Cuba reaffirmed its support for the efforts of the UN Secretary General and his Personal Envoy to find a mutually acceptable solution to the parties that provides for self-determination of the people of Western Sahara in the context of resolution 1514 (XV) of the General Assembly.
For Cuba a peaceful solution through negotiable means to this long conflict will contribute to regional and international peace and security.
The Sahrawi Arab Democratic Republic (SADR) is a partially recognized state that controls a thin strip of 102,703 sq mi area in the Western Sahara region and claims sovereignty over the entire territory of Western Sahara, a former Spanish colony. SADR was proclaimed on February 27, 1976, in Bir Lehlou, Western Sahara. The Saharawis are ethnically mixed descendants of Berbers, Arabs, and Black Africans. They speak an Arabic dialect called Hassaniya and have practiced Sunni Islam since the late 7th century.

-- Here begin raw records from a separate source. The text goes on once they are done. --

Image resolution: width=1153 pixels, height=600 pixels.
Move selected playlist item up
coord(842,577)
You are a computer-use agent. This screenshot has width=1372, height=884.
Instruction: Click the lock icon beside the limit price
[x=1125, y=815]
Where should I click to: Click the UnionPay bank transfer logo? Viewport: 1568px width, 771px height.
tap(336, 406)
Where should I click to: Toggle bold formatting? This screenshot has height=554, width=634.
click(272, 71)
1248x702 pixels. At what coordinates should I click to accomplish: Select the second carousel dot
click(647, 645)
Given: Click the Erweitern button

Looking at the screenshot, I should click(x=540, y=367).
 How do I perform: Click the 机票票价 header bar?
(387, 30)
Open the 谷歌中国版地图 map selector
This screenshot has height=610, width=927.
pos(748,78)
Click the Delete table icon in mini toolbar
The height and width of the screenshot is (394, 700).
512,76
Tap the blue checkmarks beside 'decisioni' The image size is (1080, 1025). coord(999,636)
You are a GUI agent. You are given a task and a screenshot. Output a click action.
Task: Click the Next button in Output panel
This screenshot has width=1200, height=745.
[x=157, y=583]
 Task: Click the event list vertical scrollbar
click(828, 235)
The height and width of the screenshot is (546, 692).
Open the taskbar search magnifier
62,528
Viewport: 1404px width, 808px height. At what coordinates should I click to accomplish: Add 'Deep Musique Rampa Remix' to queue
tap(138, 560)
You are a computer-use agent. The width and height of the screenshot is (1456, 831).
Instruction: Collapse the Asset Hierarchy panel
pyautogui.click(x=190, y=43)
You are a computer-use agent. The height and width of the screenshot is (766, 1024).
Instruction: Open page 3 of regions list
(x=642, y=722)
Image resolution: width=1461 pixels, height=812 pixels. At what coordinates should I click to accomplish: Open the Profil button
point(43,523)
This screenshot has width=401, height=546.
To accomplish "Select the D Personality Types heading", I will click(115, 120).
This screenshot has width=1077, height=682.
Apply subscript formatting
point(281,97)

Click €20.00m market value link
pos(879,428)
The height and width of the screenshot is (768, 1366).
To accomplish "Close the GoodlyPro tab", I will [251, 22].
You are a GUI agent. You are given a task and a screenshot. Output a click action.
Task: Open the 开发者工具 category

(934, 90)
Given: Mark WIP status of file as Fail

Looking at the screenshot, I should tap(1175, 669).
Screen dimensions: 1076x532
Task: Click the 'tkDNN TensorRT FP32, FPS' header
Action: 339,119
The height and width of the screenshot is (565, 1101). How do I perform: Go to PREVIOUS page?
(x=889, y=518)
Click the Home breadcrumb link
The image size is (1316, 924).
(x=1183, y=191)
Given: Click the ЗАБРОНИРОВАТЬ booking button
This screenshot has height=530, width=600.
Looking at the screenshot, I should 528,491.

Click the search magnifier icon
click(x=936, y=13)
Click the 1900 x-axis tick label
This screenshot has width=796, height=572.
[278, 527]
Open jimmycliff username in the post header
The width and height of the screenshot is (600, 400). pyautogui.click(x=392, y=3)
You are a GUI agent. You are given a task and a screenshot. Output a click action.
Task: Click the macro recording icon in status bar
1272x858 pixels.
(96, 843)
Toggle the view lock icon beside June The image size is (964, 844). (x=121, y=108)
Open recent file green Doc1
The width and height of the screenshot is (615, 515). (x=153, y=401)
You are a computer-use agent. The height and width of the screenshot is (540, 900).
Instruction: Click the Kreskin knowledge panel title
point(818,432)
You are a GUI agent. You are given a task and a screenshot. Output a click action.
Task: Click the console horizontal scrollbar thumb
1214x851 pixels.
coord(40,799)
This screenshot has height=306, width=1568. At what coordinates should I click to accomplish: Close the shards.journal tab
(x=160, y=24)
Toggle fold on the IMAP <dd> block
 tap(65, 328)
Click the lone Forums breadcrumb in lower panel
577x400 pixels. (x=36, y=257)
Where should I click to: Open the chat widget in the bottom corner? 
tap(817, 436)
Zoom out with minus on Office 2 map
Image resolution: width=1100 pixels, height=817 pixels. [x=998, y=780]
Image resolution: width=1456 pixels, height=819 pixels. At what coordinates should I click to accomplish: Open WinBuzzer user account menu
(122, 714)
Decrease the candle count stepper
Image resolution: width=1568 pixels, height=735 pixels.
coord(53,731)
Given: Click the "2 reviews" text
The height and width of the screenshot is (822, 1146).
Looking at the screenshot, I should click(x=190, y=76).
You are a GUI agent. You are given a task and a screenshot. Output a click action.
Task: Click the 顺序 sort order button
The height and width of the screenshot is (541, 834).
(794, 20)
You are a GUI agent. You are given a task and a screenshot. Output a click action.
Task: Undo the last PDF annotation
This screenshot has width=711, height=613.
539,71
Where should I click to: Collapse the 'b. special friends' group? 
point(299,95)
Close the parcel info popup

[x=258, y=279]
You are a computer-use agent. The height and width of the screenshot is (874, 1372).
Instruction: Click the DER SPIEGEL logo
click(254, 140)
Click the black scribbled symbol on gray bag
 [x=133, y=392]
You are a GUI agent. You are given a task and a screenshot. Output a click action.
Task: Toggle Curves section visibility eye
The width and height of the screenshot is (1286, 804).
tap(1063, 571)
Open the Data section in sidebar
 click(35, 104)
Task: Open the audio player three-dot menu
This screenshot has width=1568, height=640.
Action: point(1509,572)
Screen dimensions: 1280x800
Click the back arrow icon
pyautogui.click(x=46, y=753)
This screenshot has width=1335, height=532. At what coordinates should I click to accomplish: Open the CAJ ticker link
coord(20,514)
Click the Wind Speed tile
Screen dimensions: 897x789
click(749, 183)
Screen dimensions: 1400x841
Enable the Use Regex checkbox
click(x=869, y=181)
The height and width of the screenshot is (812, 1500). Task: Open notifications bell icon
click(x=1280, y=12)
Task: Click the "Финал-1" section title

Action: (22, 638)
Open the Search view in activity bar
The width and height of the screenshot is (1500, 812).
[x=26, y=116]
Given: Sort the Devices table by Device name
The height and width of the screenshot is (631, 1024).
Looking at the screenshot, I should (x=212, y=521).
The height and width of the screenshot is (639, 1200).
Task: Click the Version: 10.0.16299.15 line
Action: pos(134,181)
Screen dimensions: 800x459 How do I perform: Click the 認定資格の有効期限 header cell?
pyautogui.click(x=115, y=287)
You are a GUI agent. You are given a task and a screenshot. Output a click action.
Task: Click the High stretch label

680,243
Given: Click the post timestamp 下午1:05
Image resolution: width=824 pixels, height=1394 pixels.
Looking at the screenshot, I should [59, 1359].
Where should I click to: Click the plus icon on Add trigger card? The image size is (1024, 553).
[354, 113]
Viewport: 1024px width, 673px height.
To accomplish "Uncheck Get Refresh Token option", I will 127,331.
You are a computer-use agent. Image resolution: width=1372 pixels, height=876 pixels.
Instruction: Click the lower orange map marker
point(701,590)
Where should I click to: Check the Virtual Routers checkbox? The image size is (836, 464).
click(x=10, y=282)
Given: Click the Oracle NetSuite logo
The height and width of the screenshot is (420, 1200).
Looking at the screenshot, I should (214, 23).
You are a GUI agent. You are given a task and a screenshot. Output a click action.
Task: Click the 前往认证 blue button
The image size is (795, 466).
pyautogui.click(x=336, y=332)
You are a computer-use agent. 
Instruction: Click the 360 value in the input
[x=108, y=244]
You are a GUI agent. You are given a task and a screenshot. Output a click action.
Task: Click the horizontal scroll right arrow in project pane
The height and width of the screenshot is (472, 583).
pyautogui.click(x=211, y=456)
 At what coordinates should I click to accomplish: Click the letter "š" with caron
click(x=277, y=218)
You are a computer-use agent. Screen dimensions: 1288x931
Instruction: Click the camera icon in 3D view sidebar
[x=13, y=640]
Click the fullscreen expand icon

The SADR government controls about 20–25% of the territory it claims which inhabits 502,585 people. It calls the territories under its control the Liberated Territories or the Free Zone. Morocco controls and administers the rest of the disputed territory and calls these lands its Southern Provinces. The SADR government considers the Moroccan-held territory to be occupied territory, while Morocco considers the much smaller SADR-held territory to be a buffer zone. The claimed capital of the SADR is El Aaiún, while the temporary capital (due to the placing of its government) is Tifariti.